Our conversation didn’t get better. She blames me for all our problems. I said that I was very sorry she had to go through this difficulty, and that it was not her fault, but I refused to take all the responsibility for these challenges. She continued to blame me and I did pull out a huge binder of all my communications with her dad and said, “You keep stating things that are not true, the truth is here, this was incredibly difficult.” She asked, “Why do you have all that?” I said, “Because your father has been threatening to take you away from me since you were five years old.” The one thing I said that I regret saying is, “I wish I had never told your father I was pregnant with you.” This was hurtful and not good to say, but I can’t tell you how much I wish that. My ex-husband has been a plague on our lives.

“Such men are loathsome and I find it almost impossible to feel any empathy for them, though of course they never come for individual treatment so I don’t actually have to try. The word I use to describe them is reptilian: they seem so cold-blooded, without any genuine feeling for other people, and their desire to inflict pain or even destroy their former spouses seems inhuman, snake-like.” – by Joseph Burgo

I hate my ex-husband for all the challenges we have right now. It is hard to say how much difficulty we would have if this was just a normal teenage situation. However, co-parenting with my ex-husband has been more than difficult and he has done everything he could to undermine our authority and relationship. Was I the perfect parent, no, probably not. Did I purposely try to screw up my kid’s life, absolutely not! Co-parenting with an person who seems set out to destroy you just makes for an impossible situation.

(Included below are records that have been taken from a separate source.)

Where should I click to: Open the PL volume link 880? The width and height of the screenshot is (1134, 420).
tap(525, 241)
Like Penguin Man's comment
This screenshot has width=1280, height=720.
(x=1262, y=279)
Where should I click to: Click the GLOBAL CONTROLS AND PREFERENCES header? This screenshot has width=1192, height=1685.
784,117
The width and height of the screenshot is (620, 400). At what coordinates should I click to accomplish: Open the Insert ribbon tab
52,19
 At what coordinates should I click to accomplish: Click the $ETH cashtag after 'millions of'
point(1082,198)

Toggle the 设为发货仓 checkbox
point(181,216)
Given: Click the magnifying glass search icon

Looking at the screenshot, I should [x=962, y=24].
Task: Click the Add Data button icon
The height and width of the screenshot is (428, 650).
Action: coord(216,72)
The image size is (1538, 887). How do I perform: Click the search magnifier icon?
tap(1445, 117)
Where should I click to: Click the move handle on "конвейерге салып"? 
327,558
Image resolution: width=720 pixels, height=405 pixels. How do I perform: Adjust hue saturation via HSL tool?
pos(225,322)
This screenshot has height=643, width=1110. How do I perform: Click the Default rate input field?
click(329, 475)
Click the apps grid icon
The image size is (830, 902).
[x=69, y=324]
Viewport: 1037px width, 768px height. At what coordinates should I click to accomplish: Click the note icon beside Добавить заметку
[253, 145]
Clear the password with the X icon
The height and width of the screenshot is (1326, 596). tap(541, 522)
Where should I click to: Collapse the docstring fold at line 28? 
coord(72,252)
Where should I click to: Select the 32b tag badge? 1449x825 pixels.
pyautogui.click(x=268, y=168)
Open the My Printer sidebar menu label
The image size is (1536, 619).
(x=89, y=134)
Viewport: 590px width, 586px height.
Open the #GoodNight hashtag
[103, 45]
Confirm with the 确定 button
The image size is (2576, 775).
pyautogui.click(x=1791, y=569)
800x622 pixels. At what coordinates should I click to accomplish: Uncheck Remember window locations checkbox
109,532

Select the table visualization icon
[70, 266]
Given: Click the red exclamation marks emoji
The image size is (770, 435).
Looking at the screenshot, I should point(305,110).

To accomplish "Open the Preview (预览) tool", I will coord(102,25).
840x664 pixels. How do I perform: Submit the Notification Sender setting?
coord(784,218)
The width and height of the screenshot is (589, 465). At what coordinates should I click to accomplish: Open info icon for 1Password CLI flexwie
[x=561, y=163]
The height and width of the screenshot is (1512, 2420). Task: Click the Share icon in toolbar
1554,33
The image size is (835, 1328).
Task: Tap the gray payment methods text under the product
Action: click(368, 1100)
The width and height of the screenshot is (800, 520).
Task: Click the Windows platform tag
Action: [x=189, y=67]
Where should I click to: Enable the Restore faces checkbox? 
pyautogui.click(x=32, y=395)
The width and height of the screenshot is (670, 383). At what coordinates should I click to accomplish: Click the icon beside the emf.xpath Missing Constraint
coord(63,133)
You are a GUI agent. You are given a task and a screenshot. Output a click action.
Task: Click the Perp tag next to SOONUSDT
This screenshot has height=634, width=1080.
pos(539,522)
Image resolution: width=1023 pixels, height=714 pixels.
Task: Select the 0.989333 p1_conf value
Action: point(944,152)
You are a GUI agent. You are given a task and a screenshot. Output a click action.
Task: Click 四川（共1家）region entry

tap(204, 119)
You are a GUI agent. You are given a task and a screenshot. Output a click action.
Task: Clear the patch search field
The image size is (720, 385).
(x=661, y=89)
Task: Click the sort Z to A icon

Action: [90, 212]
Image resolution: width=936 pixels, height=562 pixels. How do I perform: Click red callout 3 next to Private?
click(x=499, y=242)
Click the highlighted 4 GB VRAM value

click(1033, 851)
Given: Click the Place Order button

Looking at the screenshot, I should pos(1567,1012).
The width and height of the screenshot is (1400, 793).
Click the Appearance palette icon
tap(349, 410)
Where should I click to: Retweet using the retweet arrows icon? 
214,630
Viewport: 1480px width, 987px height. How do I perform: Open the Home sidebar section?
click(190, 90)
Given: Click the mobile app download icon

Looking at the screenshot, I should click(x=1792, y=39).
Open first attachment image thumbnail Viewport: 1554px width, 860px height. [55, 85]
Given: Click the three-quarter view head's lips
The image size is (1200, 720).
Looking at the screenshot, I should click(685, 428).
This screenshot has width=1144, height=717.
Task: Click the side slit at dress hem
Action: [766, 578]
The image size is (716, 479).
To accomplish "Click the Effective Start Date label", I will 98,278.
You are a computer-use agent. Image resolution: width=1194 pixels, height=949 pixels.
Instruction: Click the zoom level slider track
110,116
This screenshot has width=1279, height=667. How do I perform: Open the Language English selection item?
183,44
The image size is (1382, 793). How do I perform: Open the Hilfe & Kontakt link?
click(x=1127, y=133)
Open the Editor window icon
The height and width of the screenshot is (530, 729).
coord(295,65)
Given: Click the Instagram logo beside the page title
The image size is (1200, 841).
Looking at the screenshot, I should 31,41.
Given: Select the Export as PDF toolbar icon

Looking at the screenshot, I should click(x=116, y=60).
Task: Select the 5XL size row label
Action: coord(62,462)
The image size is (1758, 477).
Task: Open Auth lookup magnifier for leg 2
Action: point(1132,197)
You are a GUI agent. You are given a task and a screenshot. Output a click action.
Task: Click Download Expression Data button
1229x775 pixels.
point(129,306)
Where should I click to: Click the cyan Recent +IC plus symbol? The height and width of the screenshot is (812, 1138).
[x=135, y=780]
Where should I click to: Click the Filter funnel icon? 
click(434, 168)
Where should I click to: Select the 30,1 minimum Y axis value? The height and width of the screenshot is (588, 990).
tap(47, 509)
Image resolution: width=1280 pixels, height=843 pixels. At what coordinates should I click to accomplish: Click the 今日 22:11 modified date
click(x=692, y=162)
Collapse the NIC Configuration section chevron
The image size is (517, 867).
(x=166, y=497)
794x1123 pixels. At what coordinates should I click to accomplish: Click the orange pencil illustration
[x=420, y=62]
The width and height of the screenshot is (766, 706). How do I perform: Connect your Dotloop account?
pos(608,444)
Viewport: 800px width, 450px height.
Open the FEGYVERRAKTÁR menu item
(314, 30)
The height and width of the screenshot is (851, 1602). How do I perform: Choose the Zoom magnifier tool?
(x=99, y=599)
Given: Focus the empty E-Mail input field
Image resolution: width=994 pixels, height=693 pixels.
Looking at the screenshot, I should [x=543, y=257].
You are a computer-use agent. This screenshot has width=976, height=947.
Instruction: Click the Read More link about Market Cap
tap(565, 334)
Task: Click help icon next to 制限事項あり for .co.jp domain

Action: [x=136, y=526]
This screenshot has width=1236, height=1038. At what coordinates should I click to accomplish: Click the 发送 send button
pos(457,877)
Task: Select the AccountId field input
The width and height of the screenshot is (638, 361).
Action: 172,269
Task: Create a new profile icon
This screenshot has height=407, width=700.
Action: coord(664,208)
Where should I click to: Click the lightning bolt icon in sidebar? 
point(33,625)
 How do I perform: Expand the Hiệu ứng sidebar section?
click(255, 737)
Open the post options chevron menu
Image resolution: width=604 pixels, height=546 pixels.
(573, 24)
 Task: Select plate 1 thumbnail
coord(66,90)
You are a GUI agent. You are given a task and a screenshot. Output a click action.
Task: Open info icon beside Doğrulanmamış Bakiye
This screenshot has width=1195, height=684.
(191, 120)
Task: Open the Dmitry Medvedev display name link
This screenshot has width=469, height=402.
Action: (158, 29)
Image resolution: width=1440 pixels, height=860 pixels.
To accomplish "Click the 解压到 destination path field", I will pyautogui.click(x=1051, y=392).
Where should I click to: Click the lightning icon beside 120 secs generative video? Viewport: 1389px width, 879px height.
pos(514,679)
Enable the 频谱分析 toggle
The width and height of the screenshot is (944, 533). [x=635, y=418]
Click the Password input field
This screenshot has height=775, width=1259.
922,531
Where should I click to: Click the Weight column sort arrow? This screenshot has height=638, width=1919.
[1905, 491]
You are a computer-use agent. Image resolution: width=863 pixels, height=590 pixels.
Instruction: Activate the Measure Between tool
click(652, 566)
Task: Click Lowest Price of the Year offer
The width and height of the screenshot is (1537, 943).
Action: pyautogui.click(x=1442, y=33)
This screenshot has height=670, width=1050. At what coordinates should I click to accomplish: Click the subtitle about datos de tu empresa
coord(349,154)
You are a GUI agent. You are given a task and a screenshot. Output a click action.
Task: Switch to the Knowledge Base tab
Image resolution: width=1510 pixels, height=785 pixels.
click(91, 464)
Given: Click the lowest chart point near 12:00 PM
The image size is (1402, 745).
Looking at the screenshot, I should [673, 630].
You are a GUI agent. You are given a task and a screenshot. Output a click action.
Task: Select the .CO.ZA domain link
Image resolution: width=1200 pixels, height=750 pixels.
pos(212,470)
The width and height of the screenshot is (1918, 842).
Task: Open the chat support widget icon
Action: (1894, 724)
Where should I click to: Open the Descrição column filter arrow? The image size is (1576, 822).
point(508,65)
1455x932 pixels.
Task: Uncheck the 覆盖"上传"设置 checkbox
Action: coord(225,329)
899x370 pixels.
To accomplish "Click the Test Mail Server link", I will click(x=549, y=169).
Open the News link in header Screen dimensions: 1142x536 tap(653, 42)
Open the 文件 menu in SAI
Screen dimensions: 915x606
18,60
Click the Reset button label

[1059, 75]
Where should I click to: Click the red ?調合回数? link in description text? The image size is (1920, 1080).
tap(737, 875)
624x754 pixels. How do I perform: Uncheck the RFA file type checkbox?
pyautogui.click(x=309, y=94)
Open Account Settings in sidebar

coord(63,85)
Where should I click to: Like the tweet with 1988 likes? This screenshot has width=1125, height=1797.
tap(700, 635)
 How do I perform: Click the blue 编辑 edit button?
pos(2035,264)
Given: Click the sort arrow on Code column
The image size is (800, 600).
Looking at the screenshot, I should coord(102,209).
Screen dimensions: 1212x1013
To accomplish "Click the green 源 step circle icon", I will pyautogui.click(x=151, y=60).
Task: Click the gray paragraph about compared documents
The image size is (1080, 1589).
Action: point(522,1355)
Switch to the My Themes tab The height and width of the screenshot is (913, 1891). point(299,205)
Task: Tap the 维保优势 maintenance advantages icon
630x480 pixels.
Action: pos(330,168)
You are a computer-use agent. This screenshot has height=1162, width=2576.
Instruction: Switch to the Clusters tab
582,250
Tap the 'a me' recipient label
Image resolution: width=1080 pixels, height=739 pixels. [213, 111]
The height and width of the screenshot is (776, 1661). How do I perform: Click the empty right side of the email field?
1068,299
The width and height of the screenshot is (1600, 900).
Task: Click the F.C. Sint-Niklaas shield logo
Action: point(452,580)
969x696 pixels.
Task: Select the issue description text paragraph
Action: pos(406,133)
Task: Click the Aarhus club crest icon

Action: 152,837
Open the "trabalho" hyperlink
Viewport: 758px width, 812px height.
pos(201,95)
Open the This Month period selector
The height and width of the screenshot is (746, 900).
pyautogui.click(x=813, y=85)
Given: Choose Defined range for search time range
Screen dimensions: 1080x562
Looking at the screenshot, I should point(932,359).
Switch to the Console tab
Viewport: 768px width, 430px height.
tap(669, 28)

“The narcissist initiates an all out war against you. He knows that you will go down–he will be the triumphant winner. Winning is the only thing that the narcissist knows besides his perpetual god—-money, property, social prestige, raw power over others. This is an extension of his extreme sense of self entitlement, grandiose inflated ego, blind ambition and lack of a developed conscience.
Narcissists Never Play Fair; this is not part of their psychic structure.” by Linda Martinez-Lewi, Ph.D.

So, she decided to take her suitcase and walks out to the sidewalk to wait for her dad to pick her up. This was in the middle of the day, but I stood watching her through the window until I saw his truck pull up to pick her up. I get that she is mad at me, but she throws out blanket statements, but doesn’t want anything said back.

My husband feels she is just a mouth-piece for her father right now. My husband is furious and said that any hope of reconciliaton right is never going to happen, that my ex-husband will screw that up.

“He experiences the continuing reality of a woman who rejected him as a continual threat, a constant assault upon his ideal self-image; as a result, his defenses remain on continual alert against it. At the least provocation — that is, whenever shame threatens to emerge — he will viciously strike out, like a snake assaulting its prey.” – by Joseph Burgo

Years ago, I thought I was only dealing with an alcoholic, but it just wasn’t the full picture. When I went to domestic abuse counseling, they could describe my relationship perfectly without my saying anything. It was as if they had a window into my life.  However, reading about Narcissism, that is probably the best explanation of my ex-husband. So are more situations of domestic abuse rooted in narcissism?